RECORDS FOR THE EXERCISE section start

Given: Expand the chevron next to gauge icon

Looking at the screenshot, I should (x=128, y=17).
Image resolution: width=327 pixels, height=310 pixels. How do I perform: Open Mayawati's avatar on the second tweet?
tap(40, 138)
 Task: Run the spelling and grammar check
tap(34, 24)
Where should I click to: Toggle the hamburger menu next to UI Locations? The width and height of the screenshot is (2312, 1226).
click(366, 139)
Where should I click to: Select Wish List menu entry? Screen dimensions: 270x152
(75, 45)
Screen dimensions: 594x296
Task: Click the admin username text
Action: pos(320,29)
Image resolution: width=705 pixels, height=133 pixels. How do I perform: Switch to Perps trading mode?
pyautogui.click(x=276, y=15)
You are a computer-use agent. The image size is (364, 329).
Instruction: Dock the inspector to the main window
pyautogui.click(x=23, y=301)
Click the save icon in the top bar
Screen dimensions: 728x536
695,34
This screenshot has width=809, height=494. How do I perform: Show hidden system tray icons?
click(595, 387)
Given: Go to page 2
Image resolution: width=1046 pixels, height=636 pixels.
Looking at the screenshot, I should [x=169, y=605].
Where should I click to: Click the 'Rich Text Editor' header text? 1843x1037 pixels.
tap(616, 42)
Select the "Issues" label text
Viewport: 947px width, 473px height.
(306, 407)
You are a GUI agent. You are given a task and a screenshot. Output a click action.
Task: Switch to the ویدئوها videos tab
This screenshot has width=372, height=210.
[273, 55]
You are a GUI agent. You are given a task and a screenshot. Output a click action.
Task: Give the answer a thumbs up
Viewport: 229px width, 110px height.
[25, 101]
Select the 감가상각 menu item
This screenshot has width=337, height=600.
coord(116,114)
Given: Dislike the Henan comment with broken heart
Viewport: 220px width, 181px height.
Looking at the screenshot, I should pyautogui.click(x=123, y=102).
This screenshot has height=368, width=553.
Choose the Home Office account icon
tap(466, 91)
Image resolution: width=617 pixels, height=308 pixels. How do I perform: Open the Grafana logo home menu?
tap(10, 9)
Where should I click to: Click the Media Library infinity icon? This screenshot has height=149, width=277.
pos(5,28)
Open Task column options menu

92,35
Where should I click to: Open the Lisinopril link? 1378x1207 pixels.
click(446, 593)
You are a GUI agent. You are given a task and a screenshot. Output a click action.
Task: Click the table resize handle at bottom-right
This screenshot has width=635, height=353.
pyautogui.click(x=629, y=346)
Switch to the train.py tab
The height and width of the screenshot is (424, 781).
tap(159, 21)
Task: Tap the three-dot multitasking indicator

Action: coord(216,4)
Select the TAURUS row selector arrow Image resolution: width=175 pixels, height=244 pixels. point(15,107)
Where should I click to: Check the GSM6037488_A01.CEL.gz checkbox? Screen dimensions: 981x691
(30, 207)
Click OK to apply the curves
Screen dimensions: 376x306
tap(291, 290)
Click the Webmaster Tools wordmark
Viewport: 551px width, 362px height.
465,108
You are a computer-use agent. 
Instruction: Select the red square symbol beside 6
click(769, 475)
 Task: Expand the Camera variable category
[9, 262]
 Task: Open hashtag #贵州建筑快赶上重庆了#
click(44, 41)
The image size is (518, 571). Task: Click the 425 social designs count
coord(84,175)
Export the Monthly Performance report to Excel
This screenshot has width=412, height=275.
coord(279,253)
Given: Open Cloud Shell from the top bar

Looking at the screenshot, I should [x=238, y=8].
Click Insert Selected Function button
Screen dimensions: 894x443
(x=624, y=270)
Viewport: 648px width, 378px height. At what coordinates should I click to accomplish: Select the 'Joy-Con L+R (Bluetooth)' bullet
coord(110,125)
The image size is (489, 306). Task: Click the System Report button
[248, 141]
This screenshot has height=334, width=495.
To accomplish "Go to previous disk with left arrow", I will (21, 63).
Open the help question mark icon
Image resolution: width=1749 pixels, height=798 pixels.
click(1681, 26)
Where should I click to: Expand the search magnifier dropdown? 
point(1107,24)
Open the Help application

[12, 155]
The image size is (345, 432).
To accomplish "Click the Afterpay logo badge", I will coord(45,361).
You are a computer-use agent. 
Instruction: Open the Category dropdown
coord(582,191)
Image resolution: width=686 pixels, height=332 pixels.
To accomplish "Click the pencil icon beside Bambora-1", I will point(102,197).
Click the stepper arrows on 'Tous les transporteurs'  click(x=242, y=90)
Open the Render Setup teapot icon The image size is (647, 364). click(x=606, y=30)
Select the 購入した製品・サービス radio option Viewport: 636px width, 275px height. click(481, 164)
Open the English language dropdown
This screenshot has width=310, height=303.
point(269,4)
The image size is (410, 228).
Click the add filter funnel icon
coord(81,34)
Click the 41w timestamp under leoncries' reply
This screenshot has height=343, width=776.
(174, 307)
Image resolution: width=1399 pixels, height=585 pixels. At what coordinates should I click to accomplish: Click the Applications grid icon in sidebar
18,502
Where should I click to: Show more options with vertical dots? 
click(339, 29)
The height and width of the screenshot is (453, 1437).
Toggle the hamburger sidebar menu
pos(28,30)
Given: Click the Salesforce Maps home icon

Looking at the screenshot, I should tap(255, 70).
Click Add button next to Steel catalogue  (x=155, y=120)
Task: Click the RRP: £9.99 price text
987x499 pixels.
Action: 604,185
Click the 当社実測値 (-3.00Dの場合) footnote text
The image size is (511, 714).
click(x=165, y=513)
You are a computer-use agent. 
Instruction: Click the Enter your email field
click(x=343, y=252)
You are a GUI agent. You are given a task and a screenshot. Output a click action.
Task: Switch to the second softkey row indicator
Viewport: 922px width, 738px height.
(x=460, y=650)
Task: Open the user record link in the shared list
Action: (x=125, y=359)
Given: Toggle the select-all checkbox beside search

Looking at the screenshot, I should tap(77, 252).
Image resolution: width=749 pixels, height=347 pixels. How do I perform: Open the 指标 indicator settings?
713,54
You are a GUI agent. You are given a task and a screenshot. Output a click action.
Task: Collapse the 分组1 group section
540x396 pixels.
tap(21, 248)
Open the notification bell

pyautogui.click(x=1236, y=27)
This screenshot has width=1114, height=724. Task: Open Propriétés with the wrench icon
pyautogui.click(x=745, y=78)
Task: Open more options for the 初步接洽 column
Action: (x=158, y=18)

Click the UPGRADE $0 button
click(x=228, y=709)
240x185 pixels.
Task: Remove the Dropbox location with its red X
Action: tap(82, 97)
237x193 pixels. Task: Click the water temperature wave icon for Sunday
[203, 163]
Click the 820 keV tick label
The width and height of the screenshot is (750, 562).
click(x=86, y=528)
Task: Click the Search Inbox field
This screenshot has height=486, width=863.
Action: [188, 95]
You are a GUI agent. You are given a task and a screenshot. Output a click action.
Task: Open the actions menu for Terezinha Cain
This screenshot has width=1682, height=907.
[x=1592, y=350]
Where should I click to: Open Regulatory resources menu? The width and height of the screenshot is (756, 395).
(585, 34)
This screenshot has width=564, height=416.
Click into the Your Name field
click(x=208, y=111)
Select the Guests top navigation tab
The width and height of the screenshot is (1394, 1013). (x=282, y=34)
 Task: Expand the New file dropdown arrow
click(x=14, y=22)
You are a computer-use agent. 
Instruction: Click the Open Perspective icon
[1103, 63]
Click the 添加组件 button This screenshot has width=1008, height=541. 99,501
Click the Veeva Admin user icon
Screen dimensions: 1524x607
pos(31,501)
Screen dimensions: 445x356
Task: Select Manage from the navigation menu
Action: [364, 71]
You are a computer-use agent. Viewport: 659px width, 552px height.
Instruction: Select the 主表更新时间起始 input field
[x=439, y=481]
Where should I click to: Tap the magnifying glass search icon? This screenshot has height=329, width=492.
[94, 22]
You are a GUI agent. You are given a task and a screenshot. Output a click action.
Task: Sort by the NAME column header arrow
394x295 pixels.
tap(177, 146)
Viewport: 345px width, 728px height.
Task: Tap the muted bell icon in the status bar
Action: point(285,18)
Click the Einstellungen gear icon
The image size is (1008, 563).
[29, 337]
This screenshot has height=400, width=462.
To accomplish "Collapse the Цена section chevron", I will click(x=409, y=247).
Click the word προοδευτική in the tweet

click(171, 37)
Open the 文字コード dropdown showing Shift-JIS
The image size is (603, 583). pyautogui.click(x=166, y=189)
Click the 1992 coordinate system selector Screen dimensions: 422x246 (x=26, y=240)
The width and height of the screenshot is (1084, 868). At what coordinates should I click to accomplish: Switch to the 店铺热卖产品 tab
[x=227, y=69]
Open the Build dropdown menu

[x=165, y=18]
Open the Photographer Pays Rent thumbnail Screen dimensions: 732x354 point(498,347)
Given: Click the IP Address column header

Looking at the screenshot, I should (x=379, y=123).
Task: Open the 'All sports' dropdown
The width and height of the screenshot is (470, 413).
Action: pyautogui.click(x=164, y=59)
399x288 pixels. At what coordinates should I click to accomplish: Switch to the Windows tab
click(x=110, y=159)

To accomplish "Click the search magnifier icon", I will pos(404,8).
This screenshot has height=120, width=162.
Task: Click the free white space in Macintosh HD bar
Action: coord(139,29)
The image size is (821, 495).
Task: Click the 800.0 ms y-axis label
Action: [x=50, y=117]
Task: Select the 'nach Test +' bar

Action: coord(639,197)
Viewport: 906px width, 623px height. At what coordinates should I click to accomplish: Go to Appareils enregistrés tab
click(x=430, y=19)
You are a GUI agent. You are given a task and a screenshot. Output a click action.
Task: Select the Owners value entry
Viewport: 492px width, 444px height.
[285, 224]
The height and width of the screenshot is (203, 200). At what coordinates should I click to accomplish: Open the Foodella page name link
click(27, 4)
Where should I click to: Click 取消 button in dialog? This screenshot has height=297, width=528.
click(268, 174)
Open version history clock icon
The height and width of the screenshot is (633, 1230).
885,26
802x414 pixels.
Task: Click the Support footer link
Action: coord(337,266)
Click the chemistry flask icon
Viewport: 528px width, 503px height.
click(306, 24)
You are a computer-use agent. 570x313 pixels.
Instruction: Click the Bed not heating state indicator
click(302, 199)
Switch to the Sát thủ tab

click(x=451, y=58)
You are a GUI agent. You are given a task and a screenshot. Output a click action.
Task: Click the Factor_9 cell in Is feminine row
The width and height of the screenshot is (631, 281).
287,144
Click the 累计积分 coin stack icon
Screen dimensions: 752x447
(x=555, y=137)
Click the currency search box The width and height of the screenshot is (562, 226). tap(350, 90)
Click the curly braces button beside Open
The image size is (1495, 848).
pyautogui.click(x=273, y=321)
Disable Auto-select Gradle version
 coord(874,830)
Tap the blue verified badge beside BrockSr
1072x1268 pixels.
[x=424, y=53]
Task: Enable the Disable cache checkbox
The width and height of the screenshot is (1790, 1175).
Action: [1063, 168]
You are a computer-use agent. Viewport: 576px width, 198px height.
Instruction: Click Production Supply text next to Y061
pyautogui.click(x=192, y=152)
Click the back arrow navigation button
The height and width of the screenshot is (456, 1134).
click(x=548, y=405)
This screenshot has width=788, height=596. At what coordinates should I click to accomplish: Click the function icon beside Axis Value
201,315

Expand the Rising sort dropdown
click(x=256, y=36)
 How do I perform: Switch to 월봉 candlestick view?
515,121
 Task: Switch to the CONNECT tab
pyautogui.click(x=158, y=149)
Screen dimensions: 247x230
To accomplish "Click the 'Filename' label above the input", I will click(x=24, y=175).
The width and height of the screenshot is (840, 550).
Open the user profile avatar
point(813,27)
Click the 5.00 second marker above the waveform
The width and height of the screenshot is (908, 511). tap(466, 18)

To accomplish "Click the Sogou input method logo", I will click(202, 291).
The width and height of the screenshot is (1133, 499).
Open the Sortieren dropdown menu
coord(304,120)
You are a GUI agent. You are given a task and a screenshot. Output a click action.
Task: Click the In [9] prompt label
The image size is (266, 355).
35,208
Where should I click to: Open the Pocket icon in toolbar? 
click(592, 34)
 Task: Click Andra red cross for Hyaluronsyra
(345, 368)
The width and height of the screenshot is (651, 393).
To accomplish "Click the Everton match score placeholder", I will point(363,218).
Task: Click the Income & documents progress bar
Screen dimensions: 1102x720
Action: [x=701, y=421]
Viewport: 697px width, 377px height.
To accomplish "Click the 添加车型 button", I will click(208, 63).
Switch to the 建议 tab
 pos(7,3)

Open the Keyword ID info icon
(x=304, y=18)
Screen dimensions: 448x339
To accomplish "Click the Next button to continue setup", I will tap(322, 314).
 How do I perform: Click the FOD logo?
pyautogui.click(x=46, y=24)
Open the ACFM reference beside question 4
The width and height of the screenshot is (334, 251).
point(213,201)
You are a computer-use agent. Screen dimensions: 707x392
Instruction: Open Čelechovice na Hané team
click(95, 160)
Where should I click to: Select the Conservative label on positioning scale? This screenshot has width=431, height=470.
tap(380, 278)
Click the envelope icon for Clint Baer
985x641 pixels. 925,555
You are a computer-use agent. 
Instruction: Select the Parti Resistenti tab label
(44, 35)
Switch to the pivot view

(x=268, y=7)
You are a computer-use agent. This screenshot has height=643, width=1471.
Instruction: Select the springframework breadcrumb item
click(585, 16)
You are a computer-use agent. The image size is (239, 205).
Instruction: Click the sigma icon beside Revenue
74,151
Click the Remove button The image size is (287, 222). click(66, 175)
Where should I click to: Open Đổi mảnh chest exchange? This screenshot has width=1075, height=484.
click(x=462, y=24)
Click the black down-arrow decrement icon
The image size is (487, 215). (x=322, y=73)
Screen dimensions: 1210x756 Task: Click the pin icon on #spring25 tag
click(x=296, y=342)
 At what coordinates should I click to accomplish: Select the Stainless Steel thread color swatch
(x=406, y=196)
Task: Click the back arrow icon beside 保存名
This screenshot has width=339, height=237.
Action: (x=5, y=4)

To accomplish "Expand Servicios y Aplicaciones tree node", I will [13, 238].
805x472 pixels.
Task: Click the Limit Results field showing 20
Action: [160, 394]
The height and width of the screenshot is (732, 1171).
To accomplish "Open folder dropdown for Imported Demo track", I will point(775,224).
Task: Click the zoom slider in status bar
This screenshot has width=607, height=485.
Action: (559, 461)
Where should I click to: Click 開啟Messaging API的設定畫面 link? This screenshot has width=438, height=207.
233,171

RECORDS FOR THE EXERCISE section end

TASK DIRECTIONS —
Beginning at the line above that contains "540x396 pixels.", return each line exactly through the line that contains "You are a computer-use agent. Viewport: 659px", and no others.

ANSWER FOR THIS EXERCISE —
540x396 pixels.
tap(21, 248)
Open the notification bell

pyautogui.click(x=1236, y=27)
This screenshot has width=1114, height=724. Task: Open Propriétés with the wrench icon
pyautogui.click(x=745, y=78)
Task: Open more options for the 初步接洽 column
Action: (x=158, y=18)

Click the UPGRADE $0 button
click(x=228, y=709)
240x185 pixels.
Task: Remove the Dropbox location with its red X
Action: tap(82, 97)
237x193 pixels. Task: Click the water temperature wave icon for Sunday
[203, 163]
Click the 820 keV tick label
The width and height of the screenshot is (750, 562).
click(x=86, y=528)
Task: Click the Search Inbox field
This screenshot has height=486, width=863.
Action: [188, 95]
You are a GUI agent. You are given a task and a screenshot. Output a click action.
Task: Open the actions menu for Terezinha Cain
This screenshot has width=1682, height=907.
[x=1592, y=350]
Where should I click to: Open Regulatory resources menu? The width and height of the screenshot is (756, 395).
(585, 34)
This screenshot has width=564, height=416.
Click into the Your Name field
click(x=208, y=111)
Select the Guests top navigation tab
The width and height of the screenshot is (1394, 1013). (x=282, y=34)
 Task: Expand the New file dropdown arrow
click(x=14, y=22)
You are a computer-use agent. 
Instruction: Click the Open Perspective icon
[1103, 63]
Click the 添加组件 button This screenshot has width=1008, height=541. 99,501
Click the Veeva Admin user icon
Screen dimensions: 1524x607
pos(31,501)
Screen dimensions: 445x356
Task: Select Manage from the navigation menu
Action: [364, 71]
You are a computer-use agent. Viewport: 659px width, 552px height.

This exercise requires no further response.